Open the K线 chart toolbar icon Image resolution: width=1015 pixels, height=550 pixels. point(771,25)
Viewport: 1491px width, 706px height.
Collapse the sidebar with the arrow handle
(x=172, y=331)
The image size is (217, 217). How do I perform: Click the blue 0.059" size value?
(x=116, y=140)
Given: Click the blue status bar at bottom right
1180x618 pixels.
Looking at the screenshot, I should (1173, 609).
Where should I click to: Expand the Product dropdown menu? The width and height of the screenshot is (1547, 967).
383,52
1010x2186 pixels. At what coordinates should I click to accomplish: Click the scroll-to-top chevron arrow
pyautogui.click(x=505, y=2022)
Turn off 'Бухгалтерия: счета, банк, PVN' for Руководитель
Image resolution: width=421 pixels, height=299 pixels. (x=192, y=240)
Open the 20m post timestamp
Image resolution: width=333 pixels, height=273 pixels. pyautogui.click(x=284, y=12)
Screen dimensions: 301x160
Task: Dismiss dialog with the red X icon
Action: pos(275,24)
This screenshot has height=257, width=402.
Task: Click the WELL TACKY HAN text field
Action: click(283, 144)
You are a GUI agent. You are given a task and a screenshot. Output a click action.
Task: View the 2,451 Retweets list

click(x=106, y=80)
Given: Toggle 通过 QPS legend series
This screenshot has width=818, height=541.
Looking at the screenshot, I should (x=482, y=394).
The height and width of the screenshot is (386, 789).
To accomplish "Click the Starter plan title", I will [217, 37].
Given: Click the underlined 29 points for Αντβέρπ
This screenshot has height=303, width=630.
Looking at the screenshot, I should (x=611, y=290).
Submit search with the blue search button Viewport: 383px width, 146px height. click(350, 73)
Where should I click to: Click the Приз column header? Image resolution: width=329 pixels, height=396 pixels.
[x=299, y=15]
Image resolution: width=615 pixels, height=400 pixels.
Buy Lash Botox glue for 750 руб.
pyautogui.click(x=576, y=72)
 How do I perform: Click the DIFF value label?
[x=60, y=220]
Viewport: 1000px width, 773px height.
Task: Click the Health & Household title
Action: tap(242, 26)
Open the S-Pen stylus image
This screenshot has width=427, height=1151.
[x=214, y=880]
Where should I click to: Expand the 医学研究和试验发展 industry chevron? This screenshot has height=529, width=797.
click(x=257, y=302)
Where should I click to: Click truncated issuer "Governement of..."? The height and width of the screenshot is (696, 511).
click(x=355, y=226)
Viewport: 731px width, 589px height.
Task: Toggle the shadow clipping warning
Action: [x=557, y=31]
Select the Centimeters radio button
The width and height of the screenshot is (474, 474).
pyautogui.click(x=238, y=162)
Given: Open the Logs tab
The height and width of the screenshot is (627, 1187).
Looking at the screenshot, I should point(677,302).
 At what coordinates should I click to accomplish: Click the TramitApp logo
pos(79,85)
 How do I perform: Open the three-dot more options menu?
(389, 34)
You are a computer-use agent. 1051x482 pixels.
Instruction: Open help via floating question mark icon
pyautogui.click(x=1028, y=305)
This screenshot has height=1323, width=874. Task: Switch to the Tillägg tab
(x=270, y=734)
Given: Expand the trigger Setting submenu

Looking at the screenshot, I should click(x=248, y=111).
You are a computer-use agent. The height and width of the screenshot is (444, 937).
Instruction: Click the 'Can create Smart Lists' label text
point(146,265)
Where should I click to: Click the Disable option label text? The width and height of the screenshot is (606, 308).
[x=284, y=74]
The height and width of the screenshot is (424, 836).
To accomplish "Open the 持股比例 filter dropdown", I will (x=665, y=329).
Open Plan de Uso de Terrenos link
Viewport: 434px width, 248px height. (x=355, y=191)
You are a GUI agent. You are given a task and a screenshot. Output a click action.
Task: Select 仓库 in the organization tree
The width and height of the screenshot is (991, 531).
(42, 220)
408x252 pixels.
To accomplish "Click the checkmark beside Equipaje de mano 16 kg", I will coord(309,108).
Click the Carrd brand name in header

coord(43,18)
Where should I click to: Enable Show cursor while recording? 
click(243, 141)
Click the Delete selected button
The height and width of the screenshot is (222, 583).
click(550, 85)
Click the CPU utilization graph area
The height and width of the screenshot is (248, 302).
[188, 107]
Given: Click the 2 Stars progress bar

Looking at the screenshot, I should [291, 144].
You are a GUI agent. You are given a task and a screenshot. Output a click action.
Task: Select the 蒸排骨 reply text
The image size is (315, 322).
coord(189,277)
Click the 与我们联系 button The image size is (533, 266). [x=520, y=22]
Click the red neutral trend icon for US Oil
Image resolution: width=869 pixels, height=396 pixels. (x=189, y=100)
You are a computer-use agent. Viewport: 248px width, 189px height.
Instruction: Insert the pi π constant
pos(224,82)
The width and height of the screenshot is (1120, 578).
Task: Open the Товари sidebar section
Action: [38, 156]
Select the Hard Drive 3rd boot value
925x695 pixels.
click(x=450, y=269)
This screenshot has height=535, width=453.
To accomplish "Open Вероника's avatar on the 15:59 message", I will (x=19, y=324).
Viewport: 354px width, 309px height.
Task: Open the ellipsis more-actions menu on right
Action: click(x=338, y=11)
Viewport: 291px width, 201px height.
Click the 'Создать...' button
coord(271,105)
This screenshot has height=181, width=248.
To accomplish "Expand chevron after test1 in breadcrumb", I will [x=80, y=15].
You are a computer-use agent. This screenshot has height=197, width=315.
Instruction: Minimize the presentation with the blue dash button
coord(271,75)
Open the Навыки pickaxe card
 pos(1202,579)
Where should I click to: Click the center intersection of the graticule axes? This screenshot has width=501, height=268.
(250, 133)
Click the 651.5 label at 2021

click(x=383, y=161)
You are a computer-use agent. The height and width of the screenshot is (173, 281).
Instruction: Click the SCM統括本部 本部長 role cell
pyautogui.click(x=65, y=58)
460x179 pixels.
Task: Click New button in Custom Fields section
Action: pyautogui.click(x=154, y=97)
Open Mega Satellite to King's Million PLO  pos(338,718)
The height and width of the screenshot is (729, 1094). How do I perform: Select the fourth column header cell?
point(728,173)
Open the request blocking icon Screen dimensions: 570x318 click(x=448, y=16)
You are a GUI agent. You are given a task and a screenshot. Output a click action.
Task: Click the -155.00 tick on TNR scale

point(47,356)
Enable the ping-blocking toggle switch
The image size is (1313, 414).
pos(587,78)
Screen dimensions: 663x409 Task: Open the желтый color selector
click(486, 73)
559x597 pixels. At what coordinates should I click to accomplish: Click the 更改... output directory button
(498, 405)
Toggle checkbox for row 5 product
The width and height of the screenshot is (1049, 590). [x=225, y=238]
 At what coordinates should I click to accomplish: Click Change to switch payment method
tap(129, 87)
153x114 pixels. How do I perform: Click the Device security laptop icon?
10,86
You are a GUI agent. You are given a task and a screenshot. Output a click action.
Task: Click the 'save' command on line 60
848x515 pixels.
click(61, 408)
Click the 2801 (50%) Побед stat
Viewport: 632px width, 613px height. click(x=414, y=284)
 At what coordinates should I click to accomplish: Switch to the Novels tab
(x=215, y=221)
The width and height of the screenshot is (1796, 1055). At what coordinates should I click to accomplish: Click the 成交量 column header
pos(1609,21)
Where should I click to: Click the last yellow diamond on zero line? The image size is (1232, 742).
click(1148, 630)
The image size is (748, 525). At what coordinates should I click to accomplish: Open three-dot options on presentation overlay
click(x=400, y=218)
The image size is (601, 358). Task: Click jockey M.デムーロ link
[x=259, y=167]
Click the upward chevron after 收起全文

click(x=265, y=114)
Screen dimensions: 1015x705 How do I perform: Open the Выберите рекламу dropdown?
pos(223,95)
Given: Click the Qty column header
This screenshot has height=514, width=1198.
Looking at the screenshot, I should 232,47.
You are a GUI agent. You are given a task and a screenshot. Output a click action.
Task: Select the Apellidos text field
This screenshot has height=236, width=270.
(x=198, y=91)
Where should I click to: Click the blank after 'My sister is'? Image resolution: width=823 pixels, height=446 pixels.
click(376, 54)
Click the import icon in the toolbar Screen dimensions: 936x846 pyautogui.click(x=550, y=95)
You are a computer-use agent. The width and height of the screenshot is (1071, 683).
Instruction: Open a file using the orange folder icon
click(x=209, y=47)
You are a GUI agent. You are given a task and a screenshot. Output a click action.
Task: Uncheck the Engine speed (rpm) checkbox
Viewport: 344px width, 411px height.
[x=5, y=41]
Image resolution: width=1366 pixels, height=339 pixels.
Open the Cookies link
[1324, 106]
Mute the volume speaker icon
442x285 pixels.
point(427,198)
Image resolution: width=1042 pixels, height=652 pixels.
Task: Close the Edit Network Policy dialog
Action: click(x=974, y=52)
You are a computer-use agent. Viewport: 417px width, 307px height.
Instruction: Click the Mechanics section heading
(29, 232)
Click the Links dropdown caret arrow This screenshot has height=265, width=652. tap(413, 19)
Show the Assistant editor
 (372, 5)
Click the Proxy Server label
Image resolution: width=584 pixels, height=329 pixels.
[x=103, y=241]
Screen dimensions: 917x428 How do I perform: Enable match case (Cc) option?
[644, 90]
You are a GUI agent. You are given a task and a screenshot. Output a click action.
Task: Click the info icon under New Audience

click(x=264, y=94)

WORK INSTRUCTION:
Everything starting at the line containing "The image size is (748, 525)." and ending at the line containing "Image resolution: width=1366" in the records above should be repeated exactly, and only that.

WRITTEN REPLY:
The image size is (748, 525). At what coordinates should I click to accomplish: Open three-dot options on presentation overlay
click(x=400, y=218)
The image size is (601, 358). Task: Click jockey M.デムーロ link
[x=259, y=167]
Click the upward chevron after 收起全文

click(x=265, y=114)
Screen dimensions: 1015x705 How do I perform: Open the Выберите рекламу dropdown?
pos(223,95)
Given: Click the Qty column header
This screenshot has height=514, width=1198.
Looking at the screenshot, I should 232,47.
You are a GUI agent. You are given a task and a screenshot. Output a click action.
Task: Select the Apellidos text field
This screenshot has height=236, width=270.
(x=198, y=91)
Where should I click to: Click the blank after 'My sister is'? Image resolution: width=823 pixels, height=446 pixels.
click(376, 54)
Click the import icon in the toolbar Screen dimensions: 936x846 pyautogui.click(x=550, y=95)
You are a computer-use agent. The width and height of the screenshot is (1071, 683).
Instruction: Open a file using the orange folder icon
click(x=209, y=47)
You are a GUI agent. You are given a task and a screenshot. Output a click action.
Task: Uncheck the Engine speed (rpm) checkbox
Viewport: 344px width, 411px height.
[x=5, y=41]
Image resolution: width=1366 pixels, height=339 pixels.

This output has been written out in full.